═════ Dataset records

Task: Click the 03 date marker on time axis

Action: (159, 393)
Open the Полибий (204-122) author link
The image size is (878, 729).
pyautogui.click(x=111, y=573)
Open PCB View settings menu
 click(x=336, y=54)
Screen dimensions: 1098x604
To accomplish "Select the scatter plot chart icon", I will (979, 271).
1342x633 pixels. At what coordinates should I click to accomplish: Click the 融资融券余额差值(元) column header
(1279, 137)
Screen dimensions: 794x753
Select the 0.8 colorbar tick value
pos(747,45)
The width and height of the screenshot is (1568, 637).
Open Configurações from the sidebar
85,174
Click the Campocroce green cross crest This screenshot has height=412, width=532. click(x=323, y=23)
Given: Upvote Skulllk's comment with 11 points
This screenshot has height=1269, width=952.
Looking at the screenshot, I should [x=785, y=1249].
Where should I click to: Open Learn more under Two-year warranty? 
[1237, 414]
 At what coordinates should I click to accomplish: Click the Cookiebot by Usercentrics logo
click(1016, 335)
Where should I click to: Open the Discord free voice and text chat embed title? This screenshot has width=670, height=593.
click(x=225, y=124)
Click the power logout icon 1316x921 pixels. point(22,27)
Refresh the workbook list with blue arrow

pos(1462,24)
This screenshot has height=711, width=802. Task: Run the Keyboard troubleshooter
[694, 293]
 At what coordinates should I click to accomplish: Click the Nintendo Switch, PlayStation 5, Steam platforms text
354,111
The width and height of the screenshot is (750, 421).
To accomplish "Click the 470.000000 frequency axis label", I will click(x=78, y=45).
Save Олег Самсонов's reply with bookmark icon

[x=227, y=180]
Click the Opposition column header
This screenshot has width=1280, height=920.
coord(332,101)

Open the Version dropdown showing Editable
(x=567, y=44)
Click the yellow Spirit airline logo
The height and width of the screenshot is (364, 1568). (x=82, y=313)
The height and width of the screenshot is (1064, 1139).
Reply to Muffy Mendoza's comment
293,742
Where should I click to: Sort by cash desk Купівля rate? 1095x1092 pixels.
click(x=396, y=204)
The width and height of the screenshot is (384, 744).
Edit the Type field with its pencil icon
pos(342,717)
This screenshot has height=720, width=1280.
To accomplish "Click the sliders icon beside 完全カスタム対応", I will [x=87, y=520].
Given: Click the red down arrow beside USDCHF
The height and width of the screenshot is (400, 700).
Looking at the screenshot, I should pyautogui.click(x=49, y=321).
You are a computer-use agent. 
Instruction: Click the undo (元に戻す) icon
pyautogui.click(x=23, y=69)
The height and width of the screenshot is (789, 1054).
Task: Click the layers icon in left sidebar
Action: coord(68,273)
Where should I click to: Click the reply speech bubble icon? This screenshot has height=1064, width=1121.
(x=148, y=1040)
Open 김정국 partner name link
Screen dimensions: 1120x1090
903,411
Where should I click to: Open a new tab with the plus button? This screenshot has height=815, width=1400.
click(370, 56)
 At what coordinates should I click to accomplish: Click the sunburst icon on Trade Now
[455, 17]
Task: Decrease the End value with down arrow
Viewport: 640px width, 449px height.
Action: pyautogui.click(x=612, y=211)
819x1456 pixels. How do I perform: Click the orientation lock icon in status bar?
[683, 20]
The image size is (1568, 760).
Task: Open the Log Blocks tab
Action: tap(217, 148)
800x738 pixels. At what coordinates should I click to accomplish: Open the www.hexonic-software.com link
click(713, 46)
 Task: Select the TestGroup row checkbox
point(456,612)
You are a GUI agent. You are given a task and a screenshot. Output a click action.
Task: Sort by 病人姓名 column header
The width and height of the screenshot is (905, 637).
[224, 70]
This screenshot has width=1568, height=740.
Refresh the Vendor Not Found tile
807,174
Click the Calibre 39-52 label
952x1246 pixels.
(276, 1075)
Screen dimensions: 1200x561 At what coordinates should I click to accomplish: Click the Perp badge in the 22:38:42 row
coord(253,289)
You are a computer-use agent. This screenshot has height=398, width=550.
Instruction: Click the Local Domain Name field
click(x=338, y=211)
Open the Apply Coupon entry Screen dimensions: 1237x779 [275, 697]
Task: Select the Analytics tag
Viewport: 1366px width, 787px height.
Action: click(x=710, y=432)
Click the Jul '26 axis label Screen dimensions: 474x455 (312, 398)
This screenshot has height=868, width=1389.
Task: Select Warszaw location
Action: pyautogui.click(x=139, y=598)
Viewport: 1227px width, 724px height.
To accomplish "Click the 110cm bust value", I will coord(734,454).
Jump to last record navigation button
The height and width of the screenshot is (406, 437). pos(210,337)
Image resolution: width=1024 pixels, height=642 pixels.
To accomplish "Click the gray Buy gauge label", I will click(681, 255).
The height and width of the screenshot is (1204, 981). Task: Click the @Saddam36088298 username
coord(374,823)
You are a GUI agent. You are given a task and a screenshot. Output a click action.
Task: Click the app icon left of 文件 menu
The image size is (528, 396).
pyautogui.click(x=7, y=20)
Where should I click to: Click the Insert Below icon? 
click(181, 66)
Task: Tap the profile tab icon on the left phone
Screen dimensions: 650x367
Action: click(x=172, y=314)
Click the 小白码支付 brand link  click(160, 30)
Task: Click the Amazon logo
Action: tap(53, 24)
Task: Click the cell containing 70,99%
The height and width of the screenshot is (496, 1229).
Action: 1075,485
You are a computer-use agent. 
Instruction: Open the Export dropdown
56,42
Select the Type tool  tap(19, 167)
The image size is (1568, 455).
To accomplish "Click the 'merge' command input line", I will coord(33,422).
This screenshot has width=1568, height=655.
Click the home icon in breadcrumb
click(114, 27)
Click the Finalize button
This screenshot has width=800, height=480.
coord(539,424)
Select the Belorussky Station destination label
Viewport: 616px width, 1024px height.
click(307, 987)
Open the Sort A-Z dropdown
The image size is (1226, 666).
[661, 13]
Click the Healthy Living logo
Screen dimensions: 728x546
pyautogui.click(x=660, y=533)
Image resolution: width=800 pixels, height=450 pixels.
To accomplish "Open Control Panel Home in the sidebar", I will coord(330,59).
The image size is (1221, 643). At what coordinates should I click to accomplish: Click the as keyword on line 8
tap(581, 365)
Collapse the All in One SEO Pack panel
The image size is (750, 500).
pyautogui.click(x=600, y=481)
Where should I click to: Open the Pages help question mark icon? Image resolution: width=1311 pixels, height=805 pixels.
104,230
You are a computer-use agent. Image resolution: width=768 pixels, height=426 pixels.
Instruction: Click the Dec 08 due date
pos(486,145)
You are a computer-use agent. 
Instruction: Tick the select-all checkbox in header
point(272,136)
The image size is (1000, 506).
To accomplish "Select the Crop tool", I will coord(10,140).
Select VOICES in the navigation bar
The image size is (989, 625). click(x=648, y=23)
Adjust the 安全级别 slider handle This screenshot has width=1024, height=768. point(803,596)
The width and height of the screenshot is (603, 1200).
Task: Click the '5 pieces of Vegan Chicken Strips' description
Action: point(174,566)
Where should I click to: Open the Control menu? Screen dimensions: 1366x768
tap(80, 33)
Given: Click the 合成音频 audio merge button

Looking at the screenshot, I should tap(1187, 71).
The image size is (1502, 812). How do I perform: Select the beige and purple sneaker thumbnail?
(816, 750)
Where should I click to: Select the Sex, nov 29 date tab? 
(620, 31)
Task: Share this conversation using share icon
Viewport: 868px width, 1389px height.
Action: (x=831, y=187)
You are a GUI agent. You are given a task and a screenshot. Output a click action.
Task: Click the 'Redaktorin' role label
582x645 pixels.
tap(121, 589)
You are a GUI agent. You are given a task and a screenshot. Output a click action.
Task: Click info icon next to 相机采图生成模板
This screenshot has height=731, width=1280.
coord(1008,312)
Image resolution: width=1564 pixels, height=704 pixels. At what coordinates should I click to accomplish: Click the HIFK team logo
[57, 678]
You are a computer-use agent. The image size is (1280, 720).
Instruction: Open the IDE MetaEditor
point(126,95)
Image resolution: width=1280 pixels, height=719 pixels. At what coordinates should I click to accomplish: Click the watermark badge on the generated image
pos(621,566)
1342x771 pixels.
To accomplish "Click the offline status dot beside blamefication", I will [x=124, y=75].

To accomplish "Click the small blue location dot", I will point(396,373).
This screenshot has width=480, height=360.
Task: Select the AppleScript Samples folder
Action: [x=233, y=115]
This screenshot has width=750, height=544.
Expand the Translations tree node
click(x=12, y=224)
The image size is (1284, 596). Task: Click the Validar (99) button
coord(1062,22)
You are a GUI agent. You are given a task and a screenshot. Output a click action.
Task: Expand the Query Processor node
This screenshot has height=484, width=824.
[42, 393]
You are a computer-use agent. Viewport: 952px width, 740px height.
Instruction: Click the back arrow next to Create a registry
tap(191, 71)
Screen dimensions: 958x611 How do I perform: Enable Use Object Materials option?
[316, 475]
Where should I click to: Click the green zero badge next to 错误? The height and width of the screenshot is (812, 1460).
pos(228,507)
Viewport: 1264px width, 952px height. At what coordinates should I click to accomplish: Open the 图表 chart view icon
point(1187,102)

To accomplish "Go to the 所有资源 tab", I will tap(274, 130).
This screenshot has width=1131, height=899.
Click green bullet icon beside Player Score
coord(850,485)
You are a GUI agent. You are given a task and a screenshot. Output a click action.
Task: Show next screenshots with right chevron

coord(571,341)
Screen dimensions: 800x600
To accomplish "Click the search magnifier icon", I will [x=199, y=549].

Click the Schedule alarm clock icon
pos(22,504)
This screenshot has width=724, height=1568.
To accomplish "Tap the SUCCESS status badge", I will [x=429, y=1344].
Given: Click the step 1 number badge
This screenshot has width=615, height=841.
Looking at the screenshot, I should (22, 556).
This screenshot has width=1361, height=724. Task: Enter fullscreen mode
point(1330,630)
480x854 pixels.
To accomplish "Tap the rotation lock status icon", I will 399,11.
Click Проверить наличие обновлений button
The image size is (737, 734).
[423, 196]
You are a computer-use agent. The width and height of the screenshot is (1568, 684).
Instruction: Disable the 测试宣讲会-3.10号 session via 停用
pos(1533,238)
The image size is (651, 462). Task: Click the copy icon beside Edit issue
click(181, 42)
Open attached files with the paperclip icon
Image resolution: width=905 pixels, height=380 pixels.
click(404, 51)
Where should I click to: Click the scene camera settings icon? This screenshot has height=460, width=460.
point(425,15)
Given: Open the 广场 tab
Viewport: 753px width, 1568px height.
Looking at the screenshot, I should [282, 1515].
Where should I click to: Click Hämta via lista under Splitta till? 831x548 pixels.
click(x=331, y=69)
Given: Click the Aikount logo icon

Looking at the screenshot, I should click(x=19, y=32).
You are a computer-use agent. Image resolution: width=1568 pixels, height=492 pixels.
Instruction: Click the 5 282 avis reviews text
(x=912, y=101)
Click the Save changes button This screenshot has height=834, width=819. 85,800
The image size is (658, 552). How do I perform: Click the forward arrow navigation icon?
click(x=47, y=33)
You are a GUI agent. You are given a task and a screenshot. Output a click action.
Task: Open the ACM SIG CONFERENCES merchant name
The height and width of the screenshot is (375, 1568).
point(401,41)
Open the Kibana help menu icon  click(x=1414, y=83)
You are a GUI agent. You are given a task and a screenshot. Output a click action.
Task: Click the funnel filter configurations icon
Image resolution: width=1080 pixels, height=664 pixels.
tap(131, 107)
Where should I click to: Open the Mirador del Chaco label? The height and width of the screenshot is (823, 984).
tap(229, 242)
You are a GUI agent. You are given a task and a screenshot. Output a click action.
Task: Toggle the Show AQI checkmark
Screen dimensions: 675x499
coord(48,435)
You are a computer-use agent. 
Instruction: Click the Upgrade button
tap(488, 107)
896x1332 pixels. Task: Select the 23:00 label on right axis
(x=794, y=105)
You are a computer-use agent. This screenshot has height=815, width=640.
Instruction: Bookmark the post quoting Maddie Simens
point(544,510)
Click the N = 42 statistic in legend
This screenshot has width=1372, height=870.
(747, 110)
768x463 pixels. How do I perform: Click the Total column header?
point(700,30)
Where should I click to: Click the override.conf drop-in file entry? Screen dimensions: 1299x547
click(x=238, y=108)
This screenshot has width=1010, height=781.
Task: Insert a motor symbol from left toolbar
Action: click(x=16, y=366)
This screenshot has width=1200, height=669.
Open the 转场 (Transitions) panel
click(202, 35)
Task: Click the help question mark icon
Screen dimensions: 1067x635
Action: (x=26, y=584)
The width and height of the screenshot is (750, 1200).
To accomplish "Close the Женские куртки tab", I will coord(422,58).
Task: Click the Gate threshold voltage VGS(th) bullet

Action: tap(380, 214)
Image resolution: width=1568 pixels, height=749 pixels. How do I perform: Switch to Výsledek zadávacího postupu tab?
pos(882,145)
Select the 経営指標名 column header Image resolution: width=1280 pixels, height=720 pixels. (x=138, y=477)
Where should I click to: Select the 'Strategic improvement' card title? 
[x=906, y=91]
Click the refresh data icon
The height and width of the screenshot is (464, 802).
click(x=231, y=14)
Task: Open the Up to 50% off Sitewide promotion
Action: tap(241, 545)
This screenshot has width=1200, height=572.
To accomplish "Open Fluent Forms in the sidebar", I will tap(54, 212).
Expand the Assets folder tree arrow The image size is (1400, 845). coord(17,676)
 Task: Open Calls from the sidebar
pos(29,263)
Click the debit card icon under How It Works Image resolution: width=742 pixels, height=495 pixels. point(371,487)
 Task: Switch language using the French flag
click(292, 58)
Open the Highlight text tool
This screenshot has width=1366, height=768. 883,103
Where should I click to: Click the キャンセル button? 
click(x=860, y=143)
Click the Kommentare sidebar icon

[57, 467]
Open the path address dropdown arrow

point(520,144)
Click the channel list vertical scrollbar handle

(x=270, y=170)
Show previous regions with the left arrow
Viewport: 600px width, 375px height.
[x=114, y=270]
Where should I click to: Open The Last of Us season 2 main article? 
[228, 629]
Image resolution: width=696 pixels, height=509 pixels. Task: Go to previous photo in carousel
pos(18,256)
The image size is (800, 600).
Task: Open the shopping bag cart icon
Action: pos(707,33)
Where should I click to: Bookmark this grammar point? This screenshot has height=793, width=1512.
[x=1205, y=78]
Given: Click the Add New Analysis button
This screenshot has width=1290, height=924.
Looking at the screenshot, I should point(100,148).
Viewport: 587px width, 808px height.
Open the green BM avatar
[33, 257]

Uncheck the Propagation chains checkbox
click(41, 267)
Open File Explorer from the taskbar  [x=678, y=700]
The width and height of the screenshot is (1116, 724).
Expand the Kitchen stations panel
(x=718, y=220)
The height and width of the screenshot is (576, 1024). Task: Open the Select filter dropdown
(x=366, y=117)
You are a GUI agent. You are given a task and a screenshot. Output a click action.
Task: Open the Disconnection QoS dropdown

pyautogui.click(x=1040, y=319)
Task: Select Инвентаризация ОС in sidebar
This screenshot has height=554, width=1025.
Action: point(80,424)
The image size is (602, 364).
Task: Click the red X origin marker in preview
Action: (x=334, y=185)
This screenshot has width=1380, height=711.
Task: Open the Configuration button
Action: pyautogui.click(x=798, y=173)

══════════

→ **Assignment**:
Tally the lines of the entries that include the word "computer" and give only the total.

→ **Task response**:
11